Hallucinations in AI-generated medical summaries remain a grave concern

August 7, 2024 URALLNEWS

The research discovered that summaries created by AI fashions can “generate content that is incorrect or too general according to information in the source clinical notes”. Image Credit: CHIEW / Shutterstock.

AI startup Mendel and the University of Massachusetts Amherst (UMass Amherst) have collectively revealed a research detecting hallucinations in AI-generated medical summaries.

The research evaluated medical summaries generated by two giant language fashions (LLMs), GPT-4o and Llama-3. It categorises the hallucinations into 5 classes based mostly on the place they happen in the construction of medical notes – affected person data; affected person historical past; signs, analysis, surgical procedures; medicine-related directions; and follow-up.

The research discovered that summaries created by AI fashions can “generate content that is incorrect or too general according to information in the source clinical notes”, which is known as faithfulness hallucination.

AI hallucinations are a well-documented phenomenon. Google’s use of AI in its search engine has prompted some absurd responses, similar to “eating one small rock per day” and “adding non-toxic glue to pizza to stop it from sticking”. However, in instances of medical summaries, these hallucinations in medical summaries can undermine the reliability and accuracy of the medical data.

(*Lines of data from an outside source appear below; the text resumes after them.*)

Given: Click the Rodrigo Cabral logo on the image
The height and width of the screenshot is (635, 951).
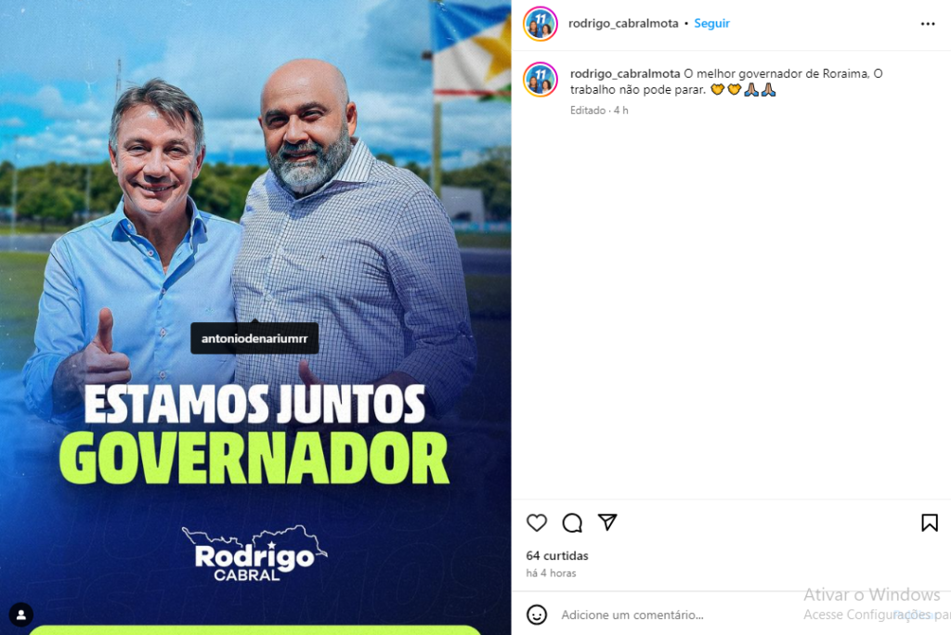Looking at the screenshot, I should click(x=254, y=553).
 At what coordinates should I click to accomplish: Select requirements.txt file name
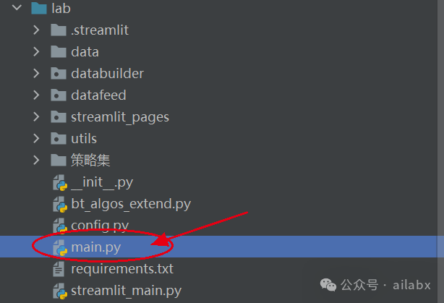tap(122, 269)
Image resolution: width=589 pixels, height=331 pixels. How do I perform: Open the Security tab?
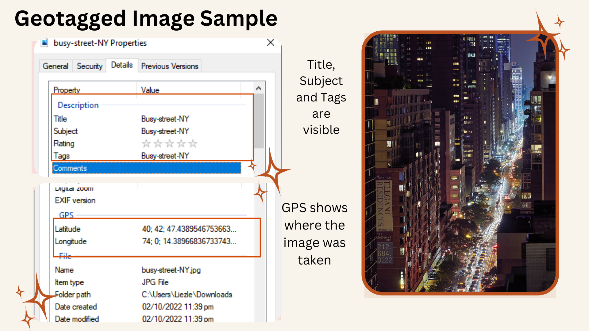(90, 66)
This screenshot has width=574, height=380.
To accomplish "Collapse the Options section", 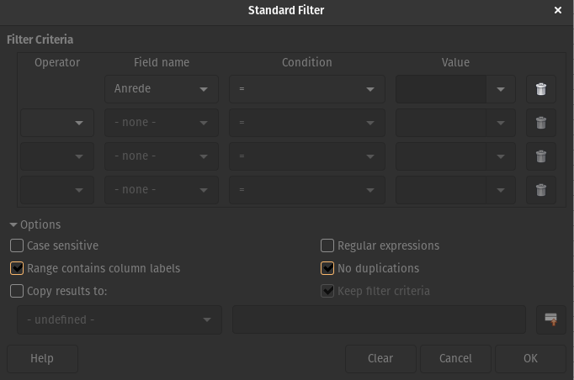I will coord(14,225).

The pilot research prompted GPT-4o and Llama-Three to create 500-word summaries of 50 detailed medical notes. Research discovered that GPT-4o had 21 summaries with incorrect data and 50 summaries with generalised data, whereas Llama-Three had 19 and 47, respectively. The researchers famous that Llama-Three tended to report particulars “as is” in its summaries while GPT-40 made “bold, two-step reasoning statements” that may result in hallucinations.

The use of AI has been rising in latest years, GlobalData expects the worldwide income for AI platforms throughout healthcare to achieve an estimated $18.8bn by 2027. There have additionally been calls to combine AI with digital well being data to assist scientific decision-making.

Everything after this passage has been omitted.